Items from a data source
■ ■ ■ ■ ■ ■ ■

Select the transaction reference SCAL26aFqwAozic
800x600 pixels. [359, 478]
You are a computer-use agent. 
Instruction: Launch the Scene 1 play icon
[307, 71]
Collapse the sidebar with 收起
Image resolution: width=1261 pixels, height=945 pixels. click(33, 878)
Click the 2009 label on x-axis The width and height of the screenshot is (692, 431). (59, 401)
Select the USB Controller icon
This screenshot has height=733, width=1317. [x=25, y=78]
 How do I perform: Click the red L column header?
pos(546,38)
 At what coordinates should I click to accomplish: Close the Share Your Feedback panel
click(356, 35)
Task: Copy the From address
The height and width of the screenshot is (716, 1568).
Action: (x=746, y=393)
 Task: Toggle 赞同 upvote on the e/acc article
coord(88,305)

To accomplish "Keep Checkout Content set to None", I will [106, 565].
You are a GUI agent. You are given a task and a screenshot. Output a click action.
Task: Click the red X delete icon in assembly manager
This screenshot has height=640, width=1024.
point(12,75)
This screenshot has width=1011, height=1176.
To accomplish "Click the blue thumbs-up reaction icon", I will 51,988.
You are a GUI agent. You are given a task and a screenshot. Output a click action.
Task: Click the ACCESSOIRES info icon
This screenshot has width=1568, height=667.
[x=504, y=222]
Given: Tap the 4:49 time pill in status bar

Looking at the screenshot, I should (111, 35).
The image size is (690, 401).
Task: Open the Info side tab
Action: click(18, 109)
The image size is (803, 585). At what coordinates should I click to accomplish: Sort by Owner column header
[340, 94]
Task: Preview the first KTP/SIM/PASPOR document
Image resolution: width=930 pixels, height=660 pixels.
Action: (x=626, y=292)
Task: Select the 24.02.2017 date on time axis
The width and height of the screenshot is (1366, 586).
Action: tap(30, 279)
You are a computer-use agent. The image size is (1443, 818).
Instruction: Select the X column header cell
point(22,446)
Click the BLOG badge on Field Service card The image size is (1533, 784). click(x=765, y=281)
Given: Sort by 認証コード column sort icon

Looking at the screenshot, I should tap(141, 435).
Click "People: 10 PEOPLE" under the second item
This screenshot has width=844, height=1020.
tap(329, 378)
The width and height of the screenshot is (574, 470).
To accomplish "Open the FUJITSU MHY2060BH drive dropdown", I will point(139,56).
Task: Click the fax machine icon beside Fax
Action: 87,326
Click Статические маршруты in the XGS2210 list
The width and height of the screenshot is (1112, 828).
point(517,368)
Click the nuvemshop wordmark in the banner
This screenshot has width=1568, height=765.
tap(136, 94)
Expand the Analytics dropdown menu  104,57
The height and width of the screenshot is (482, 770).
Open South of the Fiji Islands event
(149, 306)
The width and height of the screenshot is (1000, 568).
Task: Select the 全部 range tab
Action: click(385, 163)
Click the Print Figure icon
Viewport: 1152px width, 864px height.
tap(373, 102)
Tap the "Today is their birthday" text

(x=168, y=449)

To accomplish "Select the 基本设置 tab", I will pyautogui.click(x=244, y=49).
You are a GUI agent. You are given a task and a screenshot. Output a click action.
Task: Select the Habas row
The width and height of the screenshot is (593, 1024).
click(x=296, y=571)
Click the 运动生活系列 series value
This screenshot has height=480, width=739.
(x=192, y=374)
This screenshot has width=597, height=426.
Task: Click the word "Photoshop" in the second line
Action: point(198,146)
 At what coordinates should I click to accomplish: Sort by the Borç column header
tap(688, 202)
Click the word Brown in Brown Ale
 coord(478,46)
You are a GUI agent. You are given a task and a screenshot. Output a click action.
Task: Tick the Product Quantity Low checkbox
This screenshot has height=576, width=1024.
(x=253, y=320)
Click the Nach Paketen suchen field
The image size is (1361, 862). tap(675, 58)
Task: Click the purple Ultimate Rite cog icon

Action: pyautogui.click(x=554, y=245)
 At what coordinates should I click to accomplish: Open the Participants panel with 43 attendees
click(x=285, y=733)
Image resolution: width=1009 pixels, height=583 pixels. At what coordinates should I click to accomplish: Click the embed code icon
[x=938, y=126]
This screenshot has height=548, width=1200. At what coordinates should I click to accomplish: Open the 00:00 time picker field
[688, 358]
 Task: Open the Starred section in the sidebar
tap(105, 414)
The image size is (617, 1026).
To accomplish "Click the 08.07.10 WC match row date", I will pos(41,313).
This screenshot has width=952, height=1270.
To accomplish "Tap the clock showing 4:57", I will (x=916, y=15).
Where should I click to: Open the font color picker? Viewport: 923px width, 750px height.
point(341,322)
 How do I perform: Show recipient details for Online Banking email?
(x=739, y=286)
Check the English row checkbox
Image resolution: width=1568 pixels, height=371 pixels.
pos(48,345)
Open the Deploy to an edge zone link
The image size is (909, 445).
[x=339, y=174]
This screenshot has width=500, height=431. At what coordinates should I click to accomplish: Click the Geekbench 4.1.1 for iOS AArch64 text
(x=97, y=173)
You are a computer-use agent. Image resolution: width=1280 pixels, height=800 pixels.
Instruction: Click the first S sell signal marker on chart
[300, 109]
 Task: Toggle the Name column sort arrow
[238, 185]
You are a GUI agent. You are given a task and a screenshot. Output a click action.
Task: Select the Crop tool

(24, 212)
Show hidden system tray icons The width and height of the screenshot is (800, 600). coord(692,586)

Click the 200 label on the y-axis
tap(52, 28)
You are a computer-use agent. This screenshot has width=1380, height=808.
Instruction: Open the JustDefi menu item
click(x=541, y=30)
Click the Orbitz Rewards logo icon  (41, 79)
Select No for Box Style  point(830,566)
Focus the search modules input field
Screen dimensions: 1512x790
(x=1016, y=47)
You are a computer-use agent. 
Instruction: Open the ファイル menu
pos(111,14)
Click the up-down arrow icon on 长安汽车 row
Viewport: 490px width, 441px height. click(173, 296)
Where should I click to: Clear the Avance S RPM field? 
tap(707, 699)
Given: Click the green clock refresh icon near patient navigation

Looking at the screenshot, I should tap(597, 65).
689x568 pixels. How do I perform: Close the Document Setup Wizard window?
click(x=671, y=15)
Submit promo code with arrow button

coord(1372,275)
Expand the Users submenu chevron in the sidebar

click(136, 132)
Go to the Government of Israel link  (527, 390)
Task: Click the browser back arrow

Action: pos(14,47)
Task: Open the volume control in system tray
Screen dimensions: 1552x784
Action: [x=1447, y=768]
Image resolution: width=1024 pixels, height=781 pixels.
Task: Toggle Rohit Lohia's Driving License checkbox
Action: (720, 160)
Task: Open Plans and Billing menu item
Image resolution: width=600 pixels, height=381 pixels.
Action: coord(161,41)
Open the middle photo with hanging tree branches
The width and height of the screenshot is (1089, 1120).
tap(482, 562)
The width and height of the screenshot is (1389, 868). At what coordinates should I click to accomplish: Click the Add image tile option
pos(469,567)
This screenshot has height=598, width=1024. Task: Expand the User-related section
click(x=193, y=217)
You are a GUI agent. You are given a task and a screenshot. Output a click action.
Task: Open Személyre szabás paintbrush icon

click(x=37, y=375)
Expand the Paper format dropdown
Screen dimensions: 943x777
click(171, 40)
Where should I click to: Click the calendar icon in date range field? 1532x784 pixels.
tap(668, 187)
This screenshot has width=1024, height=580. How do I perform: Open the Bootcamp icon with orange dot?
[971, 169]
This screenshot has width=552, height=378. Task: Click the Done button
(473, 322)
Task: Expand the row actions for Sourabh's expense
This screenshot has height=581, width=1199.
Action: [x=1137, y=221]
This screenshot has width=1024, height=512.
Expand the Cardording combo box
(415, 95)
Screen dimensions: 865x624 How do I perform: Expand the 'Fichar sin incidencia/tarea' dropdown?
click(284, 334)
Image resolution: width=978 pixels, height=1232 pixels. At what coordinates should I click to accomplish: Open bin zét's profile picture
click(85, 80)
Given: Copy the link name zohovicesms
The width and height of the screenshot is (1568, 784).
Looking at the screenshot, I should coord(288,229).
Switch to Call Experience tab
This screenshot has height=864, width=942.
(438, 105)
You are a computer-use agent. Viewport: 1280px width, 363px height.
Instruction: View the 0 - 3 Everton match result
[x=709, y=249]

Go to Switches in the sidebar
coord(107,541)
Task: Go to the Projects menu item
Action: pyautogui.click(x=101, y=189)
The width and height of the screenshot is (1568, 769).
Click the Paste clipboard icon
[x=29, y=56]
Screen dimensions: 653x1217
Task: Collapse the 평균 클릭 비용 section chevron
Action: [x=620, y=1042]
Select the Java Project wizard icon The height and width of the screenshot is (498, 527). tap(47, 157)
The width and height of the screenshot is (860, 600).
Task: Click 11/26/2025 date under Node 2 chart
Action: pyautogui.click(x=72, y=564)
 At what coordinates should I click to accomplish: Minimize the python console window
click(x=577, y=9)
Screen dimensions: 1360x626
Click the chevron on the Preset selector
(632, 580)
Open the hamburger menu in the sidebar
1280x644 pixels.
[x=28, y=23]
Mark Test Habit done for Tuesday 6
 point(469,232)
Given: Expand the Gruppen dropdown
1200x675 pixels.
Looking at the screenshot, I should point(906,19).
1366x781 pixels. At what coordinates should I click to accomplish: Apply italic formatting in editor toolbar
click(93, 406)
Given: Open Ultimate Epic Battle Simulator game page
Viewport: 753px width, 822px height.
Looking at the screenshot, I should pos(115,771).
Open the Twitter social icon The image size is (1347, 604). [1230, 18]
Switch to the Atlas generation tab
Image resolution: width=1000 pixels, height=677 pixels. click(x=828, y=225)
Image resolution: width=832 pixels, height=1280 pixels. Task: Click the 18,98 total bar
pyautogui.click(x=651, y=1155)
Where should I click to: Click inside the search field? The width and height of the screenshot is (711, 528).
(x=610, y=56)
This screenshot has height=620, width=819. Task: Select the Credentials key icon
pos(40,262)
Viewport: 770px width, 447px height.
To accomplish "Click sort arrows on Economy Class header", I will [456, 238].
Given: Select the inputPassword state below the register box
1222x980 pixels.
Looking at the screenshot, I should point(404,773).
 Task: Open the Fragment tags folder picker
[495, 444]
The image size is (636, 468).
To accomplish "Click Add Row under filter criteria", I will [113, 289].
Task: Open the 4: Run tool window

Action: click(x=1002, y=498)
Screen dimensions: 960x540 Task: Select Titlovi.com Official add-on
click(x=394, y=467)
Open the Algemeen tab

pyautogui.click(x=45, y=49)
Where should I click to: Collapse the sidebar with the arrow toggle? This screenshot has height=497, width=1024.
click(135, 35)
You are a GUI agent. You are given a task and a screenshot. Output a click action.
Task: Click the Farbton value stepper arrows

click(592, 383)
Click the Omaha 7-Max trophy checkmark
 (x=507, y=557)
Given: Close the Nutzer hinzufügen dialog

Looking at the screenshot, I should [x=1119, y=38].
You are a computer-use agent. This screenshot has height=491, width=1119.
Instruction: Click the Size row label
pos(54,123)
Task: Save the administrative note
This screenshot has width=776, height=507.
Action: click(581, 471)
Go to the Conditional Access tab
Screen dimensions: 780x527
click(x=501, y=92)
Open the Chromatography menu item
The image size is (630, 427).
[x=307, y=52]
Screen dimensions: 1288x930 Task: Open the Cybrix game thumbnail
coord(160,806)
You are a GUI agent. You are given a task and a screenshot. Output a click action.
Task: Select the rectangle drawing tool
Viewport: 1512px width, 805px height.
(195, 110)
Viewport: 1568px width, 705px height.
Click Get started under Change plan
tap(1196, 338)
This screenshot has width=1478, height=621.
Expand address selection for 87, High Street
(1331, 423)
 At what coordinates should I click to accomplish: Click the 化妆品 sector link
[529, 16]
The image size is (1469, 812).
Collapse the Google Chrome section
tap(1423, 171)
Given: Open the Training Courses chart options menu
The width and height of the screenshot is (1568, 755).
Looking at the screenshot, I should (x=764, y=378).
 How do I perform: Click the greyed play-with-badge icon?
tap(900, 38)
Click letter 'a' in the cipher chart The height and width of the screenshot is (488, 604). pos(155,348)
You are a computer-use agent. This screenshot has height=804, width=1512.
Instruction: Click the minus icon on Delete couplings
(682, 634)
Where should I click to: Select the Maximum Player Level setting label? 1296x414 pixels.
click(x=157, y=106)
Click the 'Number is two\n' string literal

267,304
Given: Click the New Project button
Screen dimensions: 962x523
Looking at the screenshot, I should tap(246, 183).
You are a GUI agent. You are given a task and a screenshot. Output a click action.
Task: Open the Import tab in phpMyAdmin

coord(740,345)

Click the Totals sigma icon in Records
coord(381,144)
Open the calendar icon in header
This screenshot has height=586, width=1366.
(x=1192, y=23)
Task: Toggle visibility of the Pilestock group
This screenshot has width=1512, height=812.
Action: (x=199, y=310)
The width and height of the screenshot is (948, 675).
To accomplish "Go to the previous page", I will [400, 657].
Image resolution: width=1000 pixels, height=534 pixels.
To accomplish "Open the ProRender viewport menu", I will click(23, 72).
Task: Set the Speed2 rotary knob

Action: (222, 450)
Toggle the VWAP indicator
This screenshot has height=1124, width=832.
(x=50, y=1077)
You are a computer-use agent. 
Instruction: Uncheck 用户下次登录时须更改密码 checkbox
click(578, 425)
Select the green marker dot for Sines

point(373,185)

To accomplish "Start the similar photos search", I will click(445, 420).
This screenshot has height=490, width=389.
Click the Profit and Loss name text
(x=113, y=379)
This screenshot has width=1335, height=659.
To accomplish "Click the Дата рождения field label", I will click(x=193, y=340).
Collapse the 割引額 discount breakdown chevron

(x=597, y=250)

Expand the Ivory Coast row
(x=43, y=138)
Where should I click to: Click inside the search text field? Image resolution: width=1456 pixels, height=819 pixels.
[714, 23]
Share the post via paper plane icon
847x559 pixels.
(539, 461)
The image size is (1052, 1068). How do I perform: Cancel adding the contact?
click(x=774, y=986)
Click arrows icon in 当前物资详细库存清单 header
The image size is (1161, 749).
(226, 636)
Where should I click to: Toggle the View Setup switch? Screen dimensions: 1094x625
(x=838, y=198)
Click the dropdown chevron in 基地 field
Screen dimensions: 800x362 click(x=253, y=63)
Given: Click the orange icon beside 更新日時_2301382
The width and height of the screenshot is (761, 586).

■ ■ ■ ■ ■ ■ ■

Copy every line of the entries above in which "tray" occurs.

Show hidden system tray icons The width and height of the screenshot is (800, 600). coord(692,586)
Task: Open the volume control in system tray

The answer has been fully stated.